決壊 / 平野啓一郎

決壊〈上〉 (新潮文庫)決壊〈下〉 (新潮文庫)
 最近、同年代の人が書いた本が気になります。

 少し前に「プリンセス・トヨトミ」を読んでた時に、ふと「この作者(万城目 学)は自分と同じ世代の人だ!」って直感があって、調べてみたらぴったり同学年でした。別に何か具体的な記述があったわけではないんだけど、昔のできことを語るときの視点というか目線の高さが、文字通りその頃の自分の目線の高さ(背の高さ=年齢)を反映しているように感じたんです。

プリンセス・トヨトミ (文春文庫)

プリンセス・トヨトミ (文春文庫)

 なんとなく共感できて嬉しい気分になるのと同時に、「こんなのを書ける奴が、同じ学年にいるんだぁ」という焦りみたいなものも押し寄せてきます。

 そんなこともあって、そういえば、と本屋で思わず手に取ったのが、平野啓一郎の「決壊」でした。
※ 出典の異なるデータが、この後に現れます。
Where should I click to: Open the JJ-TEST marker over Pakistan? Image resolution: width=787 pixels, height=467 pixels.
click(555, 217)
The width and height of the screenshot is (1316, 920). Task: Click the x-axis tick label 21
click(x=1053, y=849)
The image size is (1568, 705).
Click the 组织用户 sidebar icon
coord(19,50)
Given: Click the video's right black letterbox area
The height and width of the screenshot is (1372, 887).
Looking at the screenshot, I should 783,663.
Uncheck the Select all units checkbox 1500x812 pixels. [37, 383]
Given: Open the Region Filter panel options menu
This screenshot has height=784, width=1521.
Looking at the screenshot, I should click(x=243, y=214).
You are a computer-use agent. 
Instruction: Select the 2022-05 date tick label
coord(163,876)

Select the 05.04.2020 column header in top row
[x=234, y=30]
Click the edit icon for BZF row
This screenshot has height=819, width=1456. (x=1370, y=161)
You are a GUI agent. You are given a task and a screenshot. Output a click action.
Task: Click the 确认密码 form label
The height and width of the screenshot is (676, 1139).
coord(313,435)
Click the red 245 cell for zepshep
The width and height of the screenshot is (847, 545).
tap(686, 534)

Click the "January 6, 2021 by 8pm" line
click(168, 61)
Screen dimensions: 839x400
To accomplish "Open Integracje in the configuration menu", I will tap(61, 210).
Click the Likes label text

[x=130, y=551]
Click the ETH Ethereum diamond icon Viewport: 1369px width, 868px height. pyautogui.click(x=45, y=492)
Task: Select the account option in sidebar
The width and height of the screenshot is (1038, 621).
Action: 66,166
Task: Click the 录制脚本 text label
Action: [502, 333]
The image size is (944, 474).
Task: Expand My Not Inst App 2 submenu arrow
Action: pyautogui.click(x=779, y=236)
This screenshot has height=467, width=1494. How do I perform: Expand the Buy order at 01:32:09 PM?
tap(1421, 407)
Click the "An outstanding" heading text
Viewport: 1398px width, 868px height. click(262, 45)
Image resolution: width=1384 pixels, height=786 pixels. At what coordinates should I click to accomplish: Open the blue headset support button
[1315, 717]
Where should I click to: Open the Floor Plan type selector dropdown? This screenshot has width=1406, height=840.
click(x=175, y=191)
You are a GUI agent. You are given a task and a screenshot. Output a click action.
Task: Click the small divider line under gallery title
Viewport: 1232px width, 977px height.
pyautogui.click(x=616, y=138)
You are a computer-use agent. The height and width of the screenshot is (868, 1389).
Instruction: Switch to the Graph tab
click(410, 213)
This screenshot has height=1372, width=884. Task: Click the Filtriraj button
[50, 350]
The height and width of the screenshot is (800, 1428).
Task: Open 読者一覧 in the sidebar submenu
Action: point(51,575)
 平野氏は確か1つ上の学年。京大法学部在学中に芥川賞を取ってたのでよく覚えてます。(そういえば万城目氏も京大法学部卒でしたね) 実は当時デビュー作の「日蝕」も、三作目の「葬送」も読み始めながら途中で挫折してしまった恥ずかしい過去があるので、今回はリベンジの気分。しかも、初期の「ロマンティック三部作」と違って今回は現代物。この機会に腰を据えて読んでみようと思いました。
日蝕 (新潮文庫) 葬送〈第1部(上)〉 (新潮文庫) 葬送〈第2部(下)〉 (新潮文庫)
 とはいえ、ここのところ軽めの推理モノばかり読んでたので、基本的にはミステリー調でドラマチックに物語が進むものの、その中で唐突に内省的な「思考」が圧倒的な勢いで流れてくる文学的な作りに戸惑い、最初の頃は読みながら脳内のスイッチを切り替えるのに苦労しました。でもなんか懐かしい感覚。段々慣れてきたので、下巻は2日で読み終えてしまいました。

 で、読み終えてみて、かなり凹みました。

 いやぁ、何も考えずに気軽にこんなの手出しちゃいけないですね。あまりに無防備だったので、この本の抱える「悪魔」が自分の中に入り込んでくる「隙」をうっかり見せてしまったようです。この「隙」を人は「空虚」だとか「闇」だとかいろいろ呼ぶんでしょうけど、こんな風に他人の「闇」を見せられて初めて、自分の中に「闇」に気づくというか、自覚するというか、覚醒してしまうように思います。幸いなんとか「決壊」せずに、持ちこたえてますけど。

 匿名にしても実名にしても、ネット上で何かを語っている人間にとっては、とてもリアルに感じられるであろう「もうひとりの自分」との向き合い方。しかも、それは「もうひとり」とは限らないわけで、「バラバラ」になったものをどう収束させるのか、もしくは「拡散」させておくのか。平野氏は「分人主義(Dividual)」という言葉を使ってるみたいだけど、「いろんな顔の自分」のどれもが「本当の自分」なんだと思います。ぼくもよく保護者会なんかでも「一人十色」なんて言葉を使ってたので、ちょっとドキッとしました。

 でも、この歳になっても「自分が例外なんじゃないか?」なんて中二病的な混乱を抱えて鬱々と生きている人間にとっては、こんな本が救いになる部分もあるのかなぁと感じています。いや、お話は全然救いがないんですけどね。

 なんか、一般的な意味でこの本を広くお勧めしようとは思ってないので、変なレヴューになってますけど、やっぱり自分と同年代の人が書いたものを読んでみるのはいいなぁと感じています。きっと自分を「例外」と感じなくて済むような登場人物であったり作家に会えるような気がします。

 せっかくなので次は平野氏の「ドーン」も読んでみようかな。